Denn viele unterwerfen sich dabei sogar einem strengen Arbeitsplan: Morgens um 5 Uhr aufstehen, bis 7.30 Uhr schreiben, dann Frühstücken, eine Zigarre rauchen, bis zum Mittagessen auf der Veranda nachdenken, ab 13.45 Uhr weiterschreiben, nach dem Kaffee um 15.30 Uhr mit dem Hund im Park spazieren gehen, dann wieder schreiben usw. Und das jahraus, jahrein. Aber natürlich erleben diese Schriftsteller auch gelegentlich eine „Geschichte“ – z. B. im Park mit dem Hund, als der eine Ente jagte und totbiss, woraufhin man sie wütend auf die Anleinepflicht hinwies, oder auf einer Lesung in Wolfenbüttel, wo zwei der Veranstalter sich in ihrem Beisein ausgiebig küssten.
„Cut and go“-Filialen
Aber im großen Ganzen stöhnen alle Schriftsteller, jedenfalls alle, die ich kenne, über die extreme Reizunterflutung, der sie als professioneller Autor mehr und mehr ausgesetzt sind – bei gleichzeitig wachsender Ideenarmut und Kindheitserinnerungs-Ausleerung. Das ist vom Kapital – von der bürgerlichen Scheißgesellschaft – auch so gewollt: Dass die Milliarden Handarbeiter, die täglich Schreckliches erleben (man denke nur an die Friseusinnen in den „Cut and go“-Filialen), nie ihre „erlebten Geschichten“ veröffentlichen. Auf der anderen Seite gibt es vielleicht 6 Millionen Kopfarbeiter, die nichts mehr erleben (außer kleinere Katastrophen – wie einen Zugführerstreik oder die Weigerung der Ehefrau, ein Manuskript abzutippen).
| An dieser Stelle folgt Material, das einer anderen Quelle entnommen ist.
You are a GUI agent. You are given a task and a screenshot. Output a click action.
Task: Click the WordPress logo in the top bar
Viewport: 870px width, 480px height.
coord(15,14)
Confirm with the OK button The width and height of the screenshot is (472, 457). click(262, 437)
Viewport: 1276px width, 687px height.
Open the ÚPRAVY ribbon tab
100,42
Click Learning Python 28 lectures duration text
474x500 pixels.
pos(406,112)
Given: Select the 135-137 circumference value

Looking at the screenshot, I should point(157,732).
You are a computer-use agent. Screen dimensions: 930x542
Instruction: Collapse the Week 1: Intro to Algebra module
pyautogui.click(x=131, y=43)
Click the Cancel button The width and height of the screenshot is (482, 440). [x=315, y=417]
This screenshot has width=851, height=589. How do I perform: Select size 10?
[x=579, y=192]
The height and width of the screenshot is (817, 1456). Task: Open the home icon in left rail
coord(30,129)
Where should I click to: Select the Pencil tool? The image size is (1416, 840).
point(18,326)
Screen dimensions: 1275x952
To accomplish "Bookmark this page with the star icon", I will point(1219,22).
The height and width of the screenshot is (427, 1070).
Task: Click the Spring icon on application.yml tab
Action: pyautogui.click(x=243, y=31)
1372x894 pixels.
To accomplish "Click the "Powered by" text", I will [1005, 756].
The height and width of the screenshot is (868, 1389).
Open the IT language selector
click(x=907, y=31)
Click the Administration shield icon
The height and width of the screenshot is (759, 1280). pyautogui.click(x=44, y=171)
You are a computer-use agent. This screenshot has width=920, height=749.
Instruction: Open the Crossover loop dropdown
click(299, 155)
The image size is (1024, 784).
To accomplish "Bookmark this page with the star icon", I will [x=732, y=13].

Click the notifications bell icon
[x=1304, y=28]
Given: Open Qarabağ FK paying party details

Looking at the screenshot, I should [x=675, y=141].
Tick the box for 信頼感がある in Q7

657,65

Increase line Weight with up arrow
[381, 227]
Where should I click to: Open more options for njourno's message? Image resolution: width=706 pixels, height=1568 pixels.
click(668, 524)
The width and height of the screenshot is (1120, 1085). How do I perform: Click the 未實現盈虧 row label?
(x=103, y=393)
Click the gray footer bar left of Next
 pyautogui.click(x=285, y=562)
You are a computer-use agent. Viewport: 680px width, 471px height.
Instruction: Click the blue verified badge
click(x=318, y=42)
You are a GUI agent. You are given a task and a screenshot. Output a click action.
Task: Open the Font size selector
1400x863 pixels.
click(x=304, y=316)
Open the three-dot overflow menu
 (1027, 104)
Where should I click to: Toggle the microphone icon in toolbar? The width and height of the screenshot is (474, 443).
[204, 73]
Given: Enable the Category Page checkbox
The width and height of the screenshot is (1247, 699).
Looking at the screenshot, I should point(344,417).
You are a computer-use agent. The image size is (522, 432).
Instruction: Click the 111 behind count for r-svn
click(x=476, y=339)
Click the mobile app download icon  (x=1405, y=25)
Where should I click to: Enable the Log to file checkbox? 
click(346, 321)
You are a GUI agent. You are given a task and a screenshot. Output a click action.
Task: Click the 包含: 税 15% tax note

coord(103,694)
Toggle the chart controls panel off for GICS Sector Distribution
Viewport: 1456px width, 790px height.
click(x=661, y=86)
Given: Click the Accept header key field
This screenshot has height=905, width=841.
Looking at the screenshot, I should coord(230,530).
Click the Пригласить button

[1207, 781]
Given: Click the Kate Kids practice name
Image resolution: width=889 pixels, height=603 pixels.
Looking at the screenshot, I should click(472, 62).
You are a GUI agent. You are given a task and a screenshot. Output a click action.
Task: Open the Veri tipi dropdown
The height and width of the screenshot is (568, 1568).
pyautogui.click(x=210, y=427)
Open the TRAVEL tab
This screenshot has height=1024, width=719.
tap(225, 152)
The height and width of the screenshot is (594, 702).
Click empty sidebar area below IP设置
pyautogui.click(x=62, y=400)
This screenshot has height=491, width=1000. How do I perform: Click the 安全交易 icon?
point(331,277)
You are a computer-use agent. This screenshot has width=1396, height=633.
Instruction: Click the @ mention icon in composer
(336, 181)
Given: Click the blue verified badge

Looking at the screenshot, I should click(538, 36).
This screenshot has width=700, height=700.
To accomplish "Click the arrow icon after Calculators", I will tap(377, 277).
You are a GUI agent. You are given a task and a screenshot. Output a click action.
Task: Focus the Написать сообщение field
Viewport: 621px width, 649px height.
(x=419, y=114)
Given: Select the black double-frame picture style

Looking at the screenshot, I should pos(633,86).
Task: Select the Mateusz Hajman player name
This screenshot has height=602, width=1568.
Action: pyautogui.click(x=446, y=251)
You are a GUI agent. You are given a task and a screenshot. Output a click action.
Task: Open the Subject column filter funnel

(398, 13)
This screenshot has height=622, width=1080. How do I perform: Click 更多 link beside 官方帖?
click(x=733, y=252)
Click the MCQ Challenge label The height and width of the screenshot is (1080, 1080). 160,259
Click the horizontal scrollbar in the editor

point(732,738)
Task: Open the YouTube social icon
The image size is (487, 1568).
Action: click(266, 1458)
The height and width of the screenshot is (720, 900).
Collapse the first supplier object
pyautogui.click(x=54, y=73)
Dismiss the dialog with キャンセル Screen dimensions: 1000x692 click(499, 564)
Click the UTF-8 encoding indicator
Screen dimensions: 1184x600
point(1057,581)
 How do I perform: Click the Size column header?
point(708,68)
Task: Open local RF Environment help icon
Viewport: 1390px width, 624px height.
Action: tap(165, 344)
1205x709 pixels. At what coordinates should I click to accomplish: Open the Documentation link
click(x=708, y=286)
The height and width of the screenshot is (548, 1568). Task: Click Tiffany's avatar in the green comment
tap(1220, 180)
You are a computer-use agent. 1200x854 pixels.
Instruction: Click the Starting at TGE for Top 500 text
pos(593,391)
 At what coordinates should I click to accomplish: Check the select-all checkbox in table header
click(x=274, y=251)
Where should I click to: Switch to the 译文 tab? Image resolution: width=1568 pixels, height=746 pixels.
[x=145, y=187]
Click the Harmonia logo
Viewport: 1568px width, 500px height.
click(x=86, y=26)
Ausgerechnet diese Publizierer, die immer weniger Geschichten auf Lager haben, müssen ihren Output ständig steigern (und in den USA mindestens ein Buch und sechs Artikel jährlich veröffentlichen). Die Hand- ebenso wie die Kopfarbeiter sind mithin vom Kapital derart Getriebene, dass sie ständig vom Leerlaufen bedroht sind – wenn auch auf ganz unterschiedliche Weise: Während die Handarbeiter den nächsten Urlaub herbeisehnen, um sich 28 Werktage in der Sonne vom Akkordstress zu erholen, hoffen die Kopfarbeiter, endlich vom Schreibtisch wegzukommen – z. B. mit einem Villa-Massimo-Stipendium oder einer Reise zu 12 Goethe-Instituten in 13 Ländern. Aber darüber ist schon so viel geschrieben worden, besser ist eine gesponserte Lustreise zwecks Stoffsammlung. Das passierte z. B. dem Schriftsteller Frank Schulz: Er bekam eine Kreuzfahrt auf der „Aida“ angeboten – und veröffentlichte darüber prompt seinen nächsten „Onno-Viets-Roman. Ähnliches erlebte auch Hans Christoph Buch: dass man ihn auf die Südseespuren des Malers Emil Nolde setzte. Beide Bücher lohnen jedoch nicht den Ankaufspreis.
Mindestens Thailand
Es handelt sich dabei auch nicht wirklich um „erlebte Geschichten“, es sind eher literarische Notlösungen. So wie die kinderreichen Arbeiterfamilien früher in die kalte, regenreiche Rhön auswichen, weil es für einen Strandurlaub nicht reichte. Zwar gibt es kaum noch Arbeiter, aber bei den wenigen noch existierenden hat sich dennoch die „Lebensqualität“ im Verhältnis zu der der Schriftsteller vom Kopf sozusagen auf die Füße gestellt: Während jene nun die Südsee buchen, mindestens Thailand, fahren diese immer wieder in die Rhön.
Heuer fand dort erneut eine dreitägige Mammutlesung mit 32 Schriftstellern und Lyrikerinnen auf der Jungviehweide „Kalte Buche“ statt. Die nimmt man dann ja auch noch gern mit, wenn man schon mal da ist, in diesem Nordic-Walker-Sphärenreservat. Diesmal im Übrigen bei strahlendem Sonnenschein. Leider motivierte das auch die Rhöner Bauern zum Heumachen auf der besagten Jungviehweide – unter Einsatz modernster Technik. Während die Schriftsteller nicht einmal ein Mikrofon hatten – und einiges an erlebter Geschichte dadurch quasi unerlebt blieb.